■ Your goal ■
Change "Utilities" to "Applications" in the rows running from the start of the rows through the line that contains "pos(14,610)", and write those lines out again with nothing else altered.

■ The records ■
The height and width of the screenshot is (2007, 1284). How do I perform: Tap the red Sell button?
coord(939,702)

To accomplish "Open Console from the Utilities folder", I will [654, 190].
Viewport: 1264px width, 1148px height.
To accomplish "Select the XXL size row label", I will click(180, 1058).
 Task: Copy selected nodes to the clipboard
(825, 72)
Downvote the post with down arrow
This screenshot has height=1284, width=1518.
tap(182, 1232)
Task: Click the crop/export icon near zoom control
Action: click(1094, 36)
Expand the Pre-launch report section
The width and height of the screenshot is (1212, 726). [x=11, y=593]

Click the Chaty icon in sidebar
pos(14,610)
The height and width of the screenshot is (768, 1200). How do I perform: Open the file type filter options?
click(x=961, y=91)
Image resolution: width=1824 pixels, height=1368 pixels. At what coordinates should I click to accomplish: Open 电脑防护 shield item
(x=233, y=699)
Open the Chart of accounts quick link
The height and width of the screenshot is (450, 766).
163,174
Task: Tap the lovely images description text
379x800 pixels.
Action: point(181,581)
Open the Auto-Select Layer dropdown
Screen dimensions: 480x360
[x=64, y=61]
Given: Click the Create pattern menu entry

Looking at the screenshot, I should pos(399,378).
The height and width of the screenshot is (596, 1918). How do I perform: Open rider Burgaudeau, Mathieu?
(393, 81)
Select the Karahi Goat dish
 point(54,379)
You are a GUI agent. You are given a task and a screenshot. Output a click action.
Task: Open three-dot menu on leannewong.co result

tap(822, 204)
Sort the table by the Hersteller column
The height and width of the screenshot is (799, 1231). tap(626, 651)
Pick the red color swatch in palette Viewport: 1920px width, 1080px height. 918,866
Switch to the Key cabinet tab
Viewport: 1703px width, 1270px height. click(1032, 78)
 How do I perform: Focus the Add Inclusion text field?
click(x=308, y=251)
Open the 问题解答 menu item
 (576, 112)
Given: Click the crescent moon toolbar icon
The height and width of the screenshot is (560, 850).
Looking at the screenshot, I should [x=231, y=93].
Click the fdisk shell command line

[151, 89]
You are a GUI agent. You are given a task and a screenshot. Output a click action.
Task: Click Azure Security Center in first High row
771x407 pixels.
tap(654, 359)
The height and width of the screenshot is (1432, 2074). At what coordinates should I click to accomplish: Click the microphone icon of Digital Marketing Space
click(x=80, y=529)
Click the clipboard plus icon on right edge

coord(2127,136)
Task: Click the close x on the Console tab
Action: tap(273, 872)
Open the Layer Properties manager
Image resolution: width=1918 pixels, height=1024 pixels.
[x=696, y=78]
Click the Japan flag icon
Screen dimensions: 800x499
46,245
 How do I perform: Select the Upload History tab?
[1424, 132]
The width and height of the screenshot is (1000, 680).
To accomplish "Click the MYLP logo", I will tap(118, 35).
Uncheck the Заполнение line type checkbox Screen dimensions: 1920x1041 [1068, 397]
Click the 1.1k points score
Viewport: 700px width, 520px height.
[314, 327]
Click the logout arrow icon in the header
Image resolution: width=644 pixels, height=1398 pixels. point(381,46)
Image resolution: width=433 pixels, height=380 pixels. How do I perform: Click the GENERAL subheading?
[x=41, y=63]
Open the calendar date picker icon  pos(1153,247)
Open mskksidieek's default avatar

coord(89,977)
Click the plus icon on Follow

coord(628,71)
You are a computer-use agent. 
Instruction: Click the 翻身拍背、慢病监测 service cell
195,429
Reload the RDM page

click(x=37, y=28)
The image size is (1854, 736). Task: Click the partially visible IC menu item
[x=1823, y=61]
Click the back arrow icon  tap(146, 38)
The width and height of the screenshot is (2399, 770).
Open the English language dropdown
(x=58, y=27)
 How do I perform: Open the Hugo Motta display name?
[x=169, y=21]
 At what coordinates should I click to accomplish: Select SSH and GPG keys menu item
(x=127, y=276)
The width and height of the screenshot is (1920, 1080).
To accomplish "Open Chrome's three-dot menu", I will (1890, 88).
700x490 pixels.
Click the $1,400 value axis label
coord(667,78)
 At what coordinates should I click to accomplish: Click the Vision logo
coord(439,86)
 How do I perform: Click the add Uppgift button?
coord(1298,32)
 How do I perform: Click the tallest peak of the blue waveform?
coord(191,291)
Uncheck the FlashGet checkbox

■ Exercise response ■
The height and width of the screenshot is (2007, 1284). How do I perform: Tap the red Sell button?
coord(939,702)

To accomplish "Open Console from the Applications folder", I will [654, 190].
Viewport: 1264px width, 1148px height.
To accomplish "Select the XXL size row label", I will click(180, 1058).
 Task: Copy selected nodes to the clipboard
(825, 72)
Downvote the post with down arrow
This screenshot has height=1284, width=1518.
tap(182, 1232)
Task: Click the crop/export icon near zoom control
Action: click(1094, 36)
Expand the Pre-launch report section
The width and height of the screenshot is (1212, 726). [x=11, y=593]

Click the Chaty icon in sidebar
pos(14,610)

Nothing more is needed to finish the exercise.